Pengemudi dan penumpang mobil yang tewaskan satu keluarga di Pekanbaru saat diinterogasi aparat kepolisian. (Annisa Firdausi/Antara)
JawaPos.com–Pengemudi mobil menabrak pengendara motor yang ditumpangi tiga orang terdiri dari ayah, ibu, dan anak, hingga tewas di Jalan Hang Tuah, Kota Pekanbaru, Provinsi Riau, dalam pengaruh narkotika dan obat-obatan terlarang.
Kepala Satuan Lalu Lintas Kepolisian Resor Kota Pekanbaru Kompol Alvin Agung Wibawa mengungkapkan, pengemudi mobil adalah seorang pria yang ditemani seorang perempuan. Hasil tes urine menunjukkan keduanya positif mengonsumsi sabu-sabu usai merayakan pesta tahun baru.
”Keduanya telah kami amankan dan sedang menjalani pemeriksaan lebih lanjut. Berdasar keterangan sementara, sebelum kejadian mereka sempat mengunjungi tempat hiburan malam,” kata Kompol Alvin seperti dilansir dari Antara.
Dijelaskan Kompol Alvin, mobil ini awalnya bergerak dari arah kulim menuju ke kota pada Rabu (1/1) pagi. Dalam kecepatan tinggi, tiba-tiba mobil melebar ke kanan sehingga menabrak motor. Kecelakaan tersebut memakan dua korban di tempat yakni ibu dan anak. Sementara suaminya dalam kondisi kritis dan sempat dilarikan ke rumah sakit hingga akhirnya menghembuskan nafas terakhir.
Mobil penabrak berwarna putih tersebut dalam kondisi terguling dan rusak di bagian depan. Sedangkan motor kondisinya hancur lebur.
Mobil putih itu terlihat bernomor polisi area Jawa Barat. Seorang pria bersama rekan perempuannya terlihat di lokasi dalam kondisi baik dan tidak mengalami luka.
Kepala Satuan Narkotika dan Obat-obatan Terlarang Kepolisian Resor Kota Pekanbaru AKP Bagus Faria menjelaskan, pengemudi mobil yang menabrak motor yang ditumpangi tiga orang di Kota Pekanbaru, sebelumnya mengonsumsi sabu-sabu.
”Mereka mengaku sempat menggunakan sabu sebelum perjalanan menuju Pekanbaru. Mereka menggunakan sabu-sabu di Palembang, lalu singgah di tempat hiburan malam di Pekanbaru sebelum kecelakaan terjadi,” kata AKP Bagus.

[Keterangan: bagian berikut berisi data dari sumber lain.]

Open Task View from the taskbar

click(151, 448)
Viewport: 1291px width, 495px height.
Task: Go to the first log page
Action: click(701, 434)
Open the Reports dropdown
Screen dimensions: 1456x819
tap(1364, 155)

Selain itu, diduga salah satu pria di dalam mobil tersebut pernah terlibat dalam peredaran sabu-sabu di Palembang. Namun hal ini masih perlu pendalaman, termasuk mencari alat bukti lain untuk membuktikan keterlibatannya.

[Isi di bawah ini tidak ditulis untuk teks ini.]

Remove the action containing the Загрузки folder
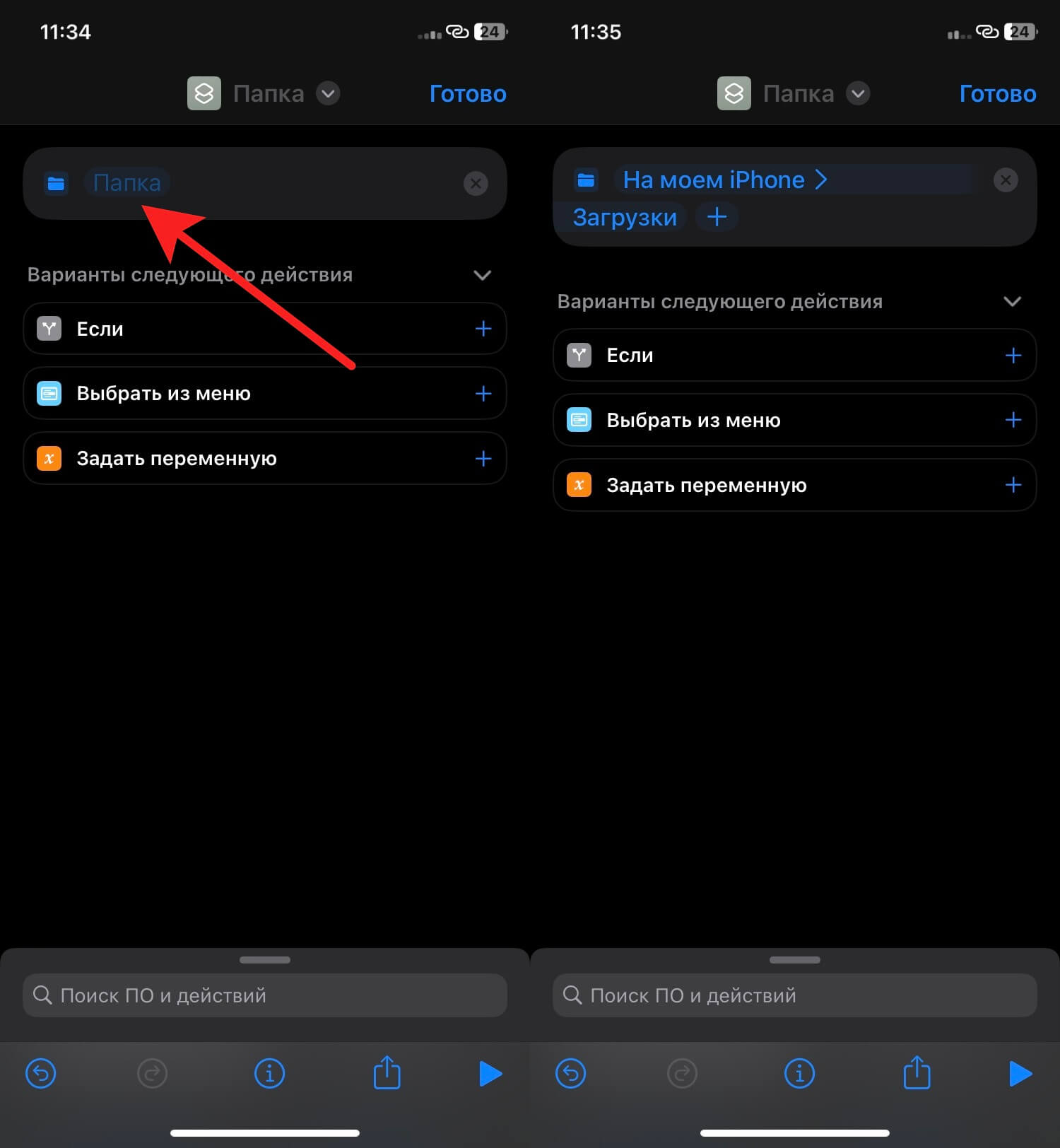Screen dimensions: 1060x1148 [x=1005, y=180]
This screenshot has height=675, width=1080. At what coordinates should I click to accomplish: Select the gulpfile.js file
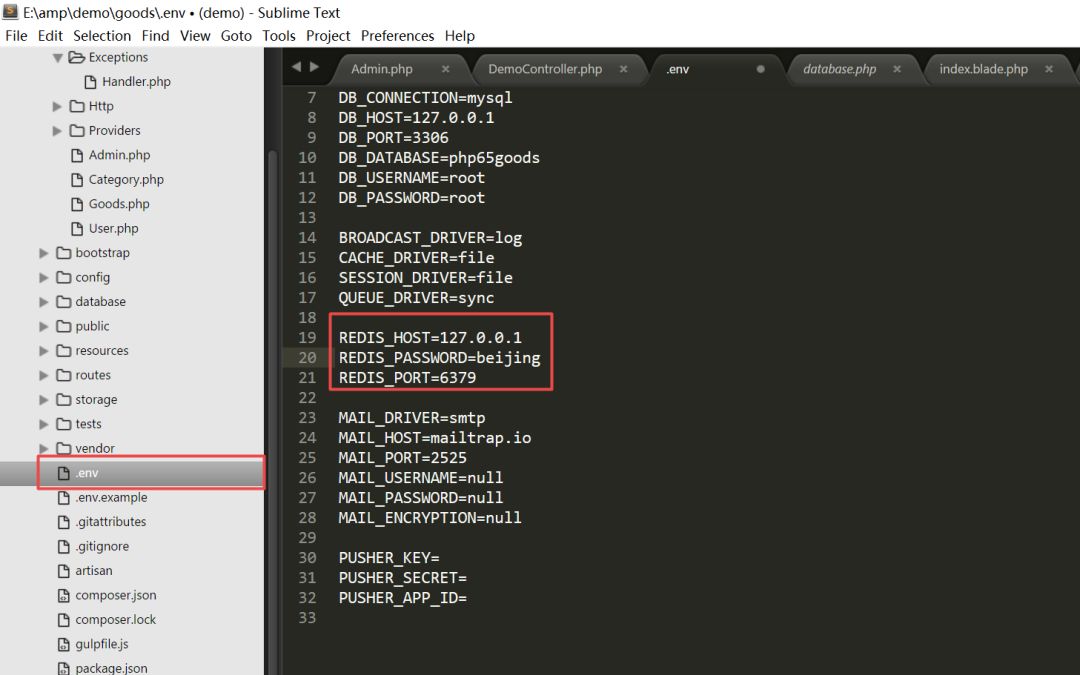point(101,644)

Saat penggeledahan di mobil dan hotel tempat mereka menginap, polisi tidak menemukan barang bukti narkoba. Investigasi terhadap asal narkoba dan kunjungan mereka ke THM di Pekanbaru masih dilakukan, mengingat mereka bukan warga lokal.
Mobil yang dikendarai Antoni Romansyah, 44, melaju kencang dari arah Kulim menuju Kota Pekanbaru sebelum melebar ke kanan dan menabrak dua motor. Insiden itu mengakibatkan tiga korban tewas. Yakni pasangan suami-istri Anton Sujarwo, 38; dan Afrianti, 42; serta anak mereka, AAA, 10.
Pengemudi mobil kini menghadapi ancaman hukuman 12 tahun penjara berdasar pasal 310 ayat 4 dan pasal 312 Undang-Undang Nomor 22 Tahun 2009 tentang Lalu Lintas dan Angkutan Jalan.
Sementara itu, keluarga korban kecelakaan terdiri dari ayah, ibu dan anak di Jalan Hang Tuah, Kota Pekanbaru, Provinsi Riau, meminta pelaku dihukum berat.
”Kami sekeluarga berharap pelaku dihukum seadil-adilnya,” kata salah satu kerabat korban, Rosnan, di Pekanbaru, Rabu (1/1).
Isak tangis pecah saat jenazah dibawa ke tempat peristirahatan terakhir. Rosnan yang berada di Pelalawan saat kejadian, mengaku terkejut menerima kabar duka tersebut pada Rabu (1/1).